К проблеме революций в истории Грановский относился с напряженным вниманием. В университетских курсах он намеренно выявлял, как народные массы революционным путем противостояли эксплуатации рабовладельцев и феодалов, он говорил о восстании в Нормандии X в., о восстании саксов в IX в., против Генриха IV, о Жакерии, о гуситских войнах, о «борьбе горожан против феодалов» (см. 37, 123–124), рассматривал «нидерландскую революцию прежде всего как национально-освободительное движение…» (37, 139). Он не побоялся в крепостнической России рекомендовать студентам книгу передового немецкого историка В. Циммермана о крестьянской войне в Германии.

Грановский проявлял чрезвычайный интерес к Великой французской революции и, по рассказу А. Северцева, давал ему читать запрещенную книгу Ж. Мишле по ее истории, несмотря на то что за отзыв о ней в частном письме незадолго перед тем посадили в Петропавловскую крепость князя А. Оболенского (см. 29, 103 об.).
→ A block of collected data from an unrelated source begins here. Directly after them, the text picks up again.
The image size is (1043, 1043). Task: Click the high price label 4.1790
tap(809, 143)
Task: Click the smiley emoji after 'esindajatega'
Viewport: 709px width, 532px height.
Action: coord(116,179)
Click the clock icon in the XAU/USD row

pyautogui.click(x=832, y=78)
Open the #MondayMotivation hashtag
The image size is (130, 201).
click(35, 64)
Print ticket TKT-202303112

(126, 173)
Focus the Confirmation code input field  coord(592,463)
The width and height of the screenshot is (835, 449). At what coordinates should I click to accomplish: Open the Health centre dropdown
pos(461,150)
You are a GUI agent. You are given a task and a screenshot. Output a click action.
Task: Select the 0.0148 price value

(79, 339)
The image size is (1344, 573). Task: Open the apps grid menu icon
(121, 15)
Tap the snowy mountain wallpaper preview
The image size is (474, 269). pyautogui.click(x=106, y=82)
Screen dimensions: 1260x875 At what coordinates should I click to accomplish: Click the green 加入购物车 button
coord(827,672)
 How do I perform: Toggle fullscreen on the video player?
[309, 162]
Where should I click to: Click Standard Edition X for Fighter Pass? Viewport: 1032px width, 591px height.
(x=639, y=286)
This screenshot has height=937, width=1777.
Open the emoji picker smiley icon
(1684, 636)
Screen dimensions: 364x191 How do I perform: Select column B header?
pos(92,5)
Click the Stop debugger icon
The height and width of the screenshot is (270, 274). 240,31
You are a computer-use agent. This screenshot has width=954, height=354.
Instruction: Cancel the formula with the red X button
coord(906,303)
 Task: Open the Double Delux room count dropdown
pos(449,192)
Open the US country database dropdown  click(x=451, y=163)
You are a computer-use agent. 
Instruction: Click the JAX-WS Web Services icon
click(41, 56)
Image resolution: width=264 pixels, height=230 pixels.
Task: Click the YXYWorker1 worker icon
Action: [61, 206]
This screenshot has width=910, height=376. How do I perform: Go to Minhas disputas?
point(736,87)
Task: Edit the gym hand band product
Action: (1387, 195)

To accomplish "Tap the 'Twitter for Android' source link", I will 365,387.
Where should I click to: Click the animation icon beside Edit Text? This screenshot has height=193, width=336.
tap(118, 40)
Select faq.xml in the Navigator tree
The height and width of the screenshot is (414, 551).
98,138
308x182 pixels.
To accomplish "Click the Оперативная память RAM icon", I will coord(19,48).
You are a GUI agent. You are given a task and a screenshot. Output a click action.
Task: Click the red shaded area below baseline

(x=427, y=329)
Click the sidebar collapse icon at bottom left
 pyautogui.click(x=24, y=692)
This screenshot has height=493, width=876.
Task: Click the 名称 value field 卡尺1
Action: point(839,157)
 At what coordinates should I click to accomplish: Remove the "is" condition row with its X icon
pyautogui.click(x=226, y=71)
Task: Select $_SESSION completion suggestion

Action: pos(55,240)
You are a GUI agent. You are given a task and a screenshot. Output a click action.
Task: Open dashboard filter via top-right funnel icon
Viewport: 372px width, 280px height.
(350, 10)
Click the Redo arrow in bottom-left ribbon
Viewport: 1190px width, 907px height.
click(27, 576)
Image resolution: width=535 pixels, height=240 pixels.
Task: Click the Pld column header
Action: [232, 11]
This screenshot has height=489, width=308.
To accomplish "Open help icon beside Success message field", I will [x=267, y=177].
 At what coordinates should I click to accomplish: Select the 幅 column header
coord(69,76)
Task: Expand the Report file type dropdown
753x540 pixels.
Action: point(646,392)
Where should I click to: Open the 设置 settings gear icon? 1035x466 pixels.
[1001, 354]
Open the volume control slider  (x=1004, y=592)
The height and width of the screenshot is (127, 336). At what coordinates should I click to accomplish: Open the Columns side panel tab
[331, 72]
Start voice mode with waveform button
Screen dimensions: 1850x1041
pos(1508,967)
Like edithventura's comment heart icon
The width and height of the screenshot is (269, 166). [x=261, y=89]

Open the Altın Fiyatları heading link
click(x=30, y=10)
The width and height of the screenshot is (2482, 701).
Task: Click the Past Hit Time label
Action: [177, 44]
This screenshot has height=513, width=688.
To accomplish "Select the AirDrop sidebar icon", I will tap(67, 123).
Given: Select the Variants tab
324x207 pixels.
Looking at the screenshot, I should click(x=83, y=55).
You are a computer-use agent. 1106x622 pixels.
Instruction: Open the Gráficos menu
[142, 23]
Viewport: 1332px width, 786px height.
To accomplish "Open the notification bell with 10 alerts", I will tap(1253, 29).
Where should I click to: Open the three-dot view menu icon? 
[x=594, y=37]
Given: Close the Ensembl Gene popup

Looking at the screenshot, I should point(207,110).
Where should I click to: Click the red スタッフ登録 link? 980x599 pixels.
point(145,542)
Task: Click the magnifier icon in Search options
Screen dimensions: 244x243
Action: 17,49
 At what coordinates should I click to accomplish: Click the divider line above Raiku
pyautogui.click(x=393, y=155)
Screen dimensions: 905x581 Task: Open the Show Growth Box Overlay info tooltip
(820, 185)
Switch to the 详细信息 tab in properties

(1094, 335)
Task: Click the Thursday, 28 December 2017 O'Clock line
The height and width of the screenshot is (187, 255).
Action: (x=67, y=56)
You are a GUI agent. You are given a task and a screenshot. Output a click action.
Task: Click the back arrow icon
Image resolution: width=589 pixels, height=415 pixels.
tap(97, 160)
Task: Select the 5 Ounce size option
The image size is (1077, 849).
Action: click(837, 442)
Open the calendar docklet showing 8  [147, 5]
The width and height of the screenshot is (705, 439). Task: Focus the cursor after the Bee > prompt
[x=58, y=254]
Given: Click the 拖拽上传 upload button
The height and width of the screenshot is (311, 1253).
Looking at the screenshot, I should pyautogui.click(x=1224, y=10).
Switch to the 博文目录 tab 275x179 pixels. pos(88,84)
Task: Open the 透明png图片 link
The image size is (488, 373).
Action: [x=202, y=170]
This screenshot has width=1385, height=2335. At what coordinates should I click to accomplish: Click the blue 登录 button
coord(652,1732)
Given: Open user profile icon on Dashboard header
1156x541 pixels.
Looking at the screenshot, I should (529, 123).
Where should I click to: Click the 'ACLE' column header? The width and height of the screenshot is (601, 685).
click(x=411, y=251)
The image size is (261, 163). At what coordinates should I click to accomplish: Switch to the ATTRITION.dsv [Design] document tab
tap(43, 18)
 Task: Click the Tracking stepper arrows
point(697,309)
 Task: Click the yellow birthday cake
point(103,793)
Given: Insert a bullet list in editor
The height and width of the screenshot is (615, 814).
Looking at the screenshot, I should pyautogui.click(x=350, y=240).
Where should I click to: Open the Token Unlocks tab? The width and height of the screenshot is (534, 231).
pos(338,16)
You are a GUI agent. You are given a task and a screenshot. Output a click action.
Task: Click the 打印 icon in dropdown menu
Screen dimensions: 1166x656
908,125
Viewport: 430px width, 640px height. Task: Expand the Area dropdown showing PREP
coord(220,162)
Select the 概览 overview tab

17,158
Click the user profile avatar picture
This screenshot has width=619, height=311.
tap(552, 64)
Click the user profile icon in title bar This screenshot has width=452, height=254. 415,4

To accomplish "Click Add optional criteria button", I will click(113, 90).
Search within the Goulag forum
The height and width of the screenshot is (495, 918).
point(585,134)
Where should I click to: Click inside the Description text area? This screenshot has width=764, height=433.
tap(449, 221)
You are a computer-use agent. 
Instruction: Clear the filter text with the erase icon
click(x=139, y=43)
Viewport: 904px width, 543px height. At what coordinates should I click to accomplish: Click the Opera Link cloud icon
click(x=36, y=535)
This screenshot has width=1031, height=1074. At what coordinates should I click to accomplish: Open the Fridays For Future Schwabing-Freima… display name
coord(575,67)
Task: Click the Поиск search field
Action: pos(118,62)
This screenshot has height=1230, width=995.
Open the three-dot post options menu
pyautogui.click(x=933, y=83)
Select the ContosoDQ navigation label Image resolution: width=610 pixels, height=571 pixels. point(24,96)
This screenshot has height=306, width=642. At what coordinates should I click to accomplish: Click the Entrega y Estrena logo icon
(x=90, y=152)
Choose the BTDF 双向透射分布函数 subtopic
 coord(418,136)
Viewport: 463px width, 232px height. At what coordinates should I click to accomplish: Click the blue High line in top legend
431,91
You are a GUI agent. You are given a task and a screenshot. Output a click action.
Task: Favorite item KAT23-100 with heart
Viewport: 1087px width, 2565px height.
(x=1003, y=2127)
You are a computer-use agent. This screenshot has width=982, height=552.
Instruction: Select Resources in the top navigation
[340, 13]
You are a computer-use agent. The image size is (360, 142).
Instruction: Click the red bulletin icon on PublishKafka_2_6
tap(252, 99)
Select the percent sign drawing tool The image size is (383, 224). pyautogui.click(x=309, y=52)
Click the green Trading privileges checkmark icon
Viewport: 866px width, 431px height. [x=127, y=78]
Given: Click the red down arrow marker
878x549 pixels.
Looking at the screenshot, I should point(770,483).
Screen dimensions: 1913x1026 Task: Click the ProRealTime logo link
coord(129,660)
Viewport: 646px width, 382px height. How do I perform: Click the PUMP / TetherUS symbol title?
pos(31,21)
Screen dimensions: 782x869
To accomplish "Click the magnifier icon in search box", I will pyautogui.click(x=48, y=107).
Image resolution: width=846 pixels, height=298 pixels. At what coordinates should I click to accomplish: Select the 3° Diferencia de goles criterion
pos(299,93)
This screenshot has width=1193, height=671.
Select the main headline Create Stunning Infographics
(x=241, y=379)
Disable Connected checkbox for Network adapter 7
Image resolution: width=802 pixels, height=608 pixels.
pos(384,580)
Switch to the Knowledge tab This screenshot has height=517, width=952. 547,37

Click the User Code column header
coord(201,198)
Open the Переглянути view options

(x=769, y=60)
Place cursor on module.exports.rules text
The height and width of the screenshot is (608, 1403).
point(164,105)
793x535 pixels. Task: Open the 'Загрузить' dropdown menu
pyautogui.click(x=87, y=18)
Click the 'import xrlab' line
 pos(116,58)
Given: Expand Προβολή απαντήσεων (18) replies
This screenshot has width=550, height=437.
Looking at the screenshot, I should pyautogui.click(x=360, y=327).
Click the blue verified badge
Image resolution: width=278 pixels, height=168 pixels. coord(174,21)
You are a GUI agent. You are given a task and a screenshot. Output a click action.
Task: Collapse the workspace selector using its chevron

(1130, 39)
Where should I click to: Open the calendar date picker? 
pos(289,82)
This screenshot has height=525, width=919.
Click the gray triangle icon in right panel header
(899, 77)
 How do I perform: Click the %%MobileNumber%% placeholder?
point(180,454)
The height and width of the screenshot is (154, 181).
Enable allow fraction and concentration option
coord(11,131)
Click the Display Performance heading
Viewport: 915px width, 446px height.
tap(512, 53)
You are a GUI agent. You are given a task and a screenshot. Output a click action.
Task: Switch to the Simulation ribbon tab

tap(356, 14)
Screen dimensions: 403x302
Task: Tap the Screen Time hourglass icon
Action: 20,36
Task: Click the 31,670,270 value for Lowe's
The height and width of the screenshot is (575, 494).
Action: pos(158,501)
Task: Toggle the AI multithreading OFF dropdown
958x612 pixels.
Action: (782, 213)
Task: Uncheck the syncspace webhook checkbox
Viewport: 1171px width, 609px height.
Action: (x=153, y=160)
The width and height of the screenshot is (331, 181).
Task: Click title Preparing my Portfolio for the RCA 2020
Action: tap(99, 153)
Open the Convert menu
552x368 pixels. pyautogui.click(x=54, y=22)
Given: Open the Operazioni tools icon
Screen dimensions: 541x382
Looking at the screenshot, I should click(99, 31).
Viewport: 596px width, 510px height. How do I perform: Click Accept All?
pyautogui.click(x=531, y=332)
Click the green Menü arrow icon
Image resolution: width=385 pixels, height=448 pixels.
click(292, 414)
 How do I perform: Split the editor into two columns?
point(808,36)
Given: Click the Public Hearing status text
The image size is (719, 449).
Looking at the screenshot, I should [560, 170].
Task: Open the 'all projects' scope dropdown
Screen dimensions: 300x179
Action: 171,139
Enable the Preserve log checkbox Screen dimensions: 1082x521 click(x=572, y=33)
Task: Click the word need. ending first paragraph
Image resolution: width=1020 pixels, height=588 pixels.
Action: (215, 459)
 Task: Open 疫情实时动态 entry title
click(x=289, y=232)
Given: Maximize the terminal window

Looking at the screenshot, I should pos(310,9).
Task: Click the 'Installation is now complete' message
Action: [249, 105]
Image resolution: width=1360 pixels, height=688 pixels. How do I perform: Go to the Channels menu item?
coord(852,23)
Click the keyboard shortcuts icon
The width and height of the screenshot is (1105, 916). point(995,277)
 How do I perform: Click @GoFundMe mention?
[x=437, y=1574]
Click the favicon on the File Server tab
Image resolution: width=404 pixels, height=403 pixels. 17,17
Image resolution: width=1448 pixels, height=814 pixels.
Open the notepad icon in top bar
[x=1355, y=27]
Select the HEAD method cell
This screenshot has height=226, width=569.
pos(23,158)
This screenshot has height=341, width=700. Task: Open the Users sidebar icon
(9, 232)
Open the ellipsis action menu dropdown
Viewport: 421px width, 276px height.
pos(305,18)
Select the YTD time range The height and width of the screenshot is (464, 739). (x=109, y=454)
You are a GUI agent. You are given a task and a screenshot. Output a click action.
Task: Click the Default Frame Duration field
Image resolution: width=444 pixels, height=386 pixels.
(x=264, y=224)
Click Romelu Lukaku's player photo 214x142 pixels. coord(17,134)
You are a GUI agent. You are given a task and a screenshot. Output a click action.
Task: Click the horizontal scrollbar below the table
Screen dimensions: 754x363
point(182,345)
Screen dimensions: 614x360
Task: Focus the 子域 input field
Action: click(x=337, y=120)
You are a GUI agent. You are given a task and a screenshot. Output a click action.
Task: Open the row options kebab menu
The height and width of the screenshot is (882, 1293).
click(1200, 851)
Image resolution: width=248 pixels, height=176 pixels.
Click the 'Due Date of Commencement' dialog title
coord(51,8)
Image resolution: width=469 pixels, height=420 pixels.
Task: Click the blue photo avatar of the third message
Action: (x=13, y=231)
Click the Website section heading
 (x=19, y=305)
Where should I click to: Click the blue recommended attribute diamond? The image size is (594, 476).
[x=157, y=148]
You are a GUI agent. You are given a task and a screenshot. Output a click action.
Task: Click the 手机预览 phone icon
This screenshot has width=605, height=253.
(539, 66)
Грановский прочитал 50 томов речей и документов о французской революции (см. 88, 42) и приветствовал революцию 1848 г. во Франции. Как видно из известного нам письма к Чичериной, он стоял на стороне революционных парижских пролетариев и осуждал французских буржуа. Северцев вспоминает, что в упомянутых возражениях на лекции Грановского он доказывал, что абсолютизм и средневековье— одно и то же, что абсолютизм обречен и должен перейти в новый порядок — в республику. Грановский, прочтя возражения своего слушателя, пригласил Северцева к себе и сказал ему: «Мы с Вами в сущности согласны. Вольно же Вам было не обратить внимание на довольно ясные намеки, мною высказанные; но я иногда не могу говорить так полно и определительно, как желал бы. Поневоле прибегаешь к намекам… Он сказал несколько слов о том, что мы действительно на рубеже древней и новой истории» (29, л. 102). Чичерин вспоминал, что известие о бегстве французского короля и установлении республики 1848 г. Грановский «приветствовал… как новый шаг на пути свободы и равенства» (88, 74).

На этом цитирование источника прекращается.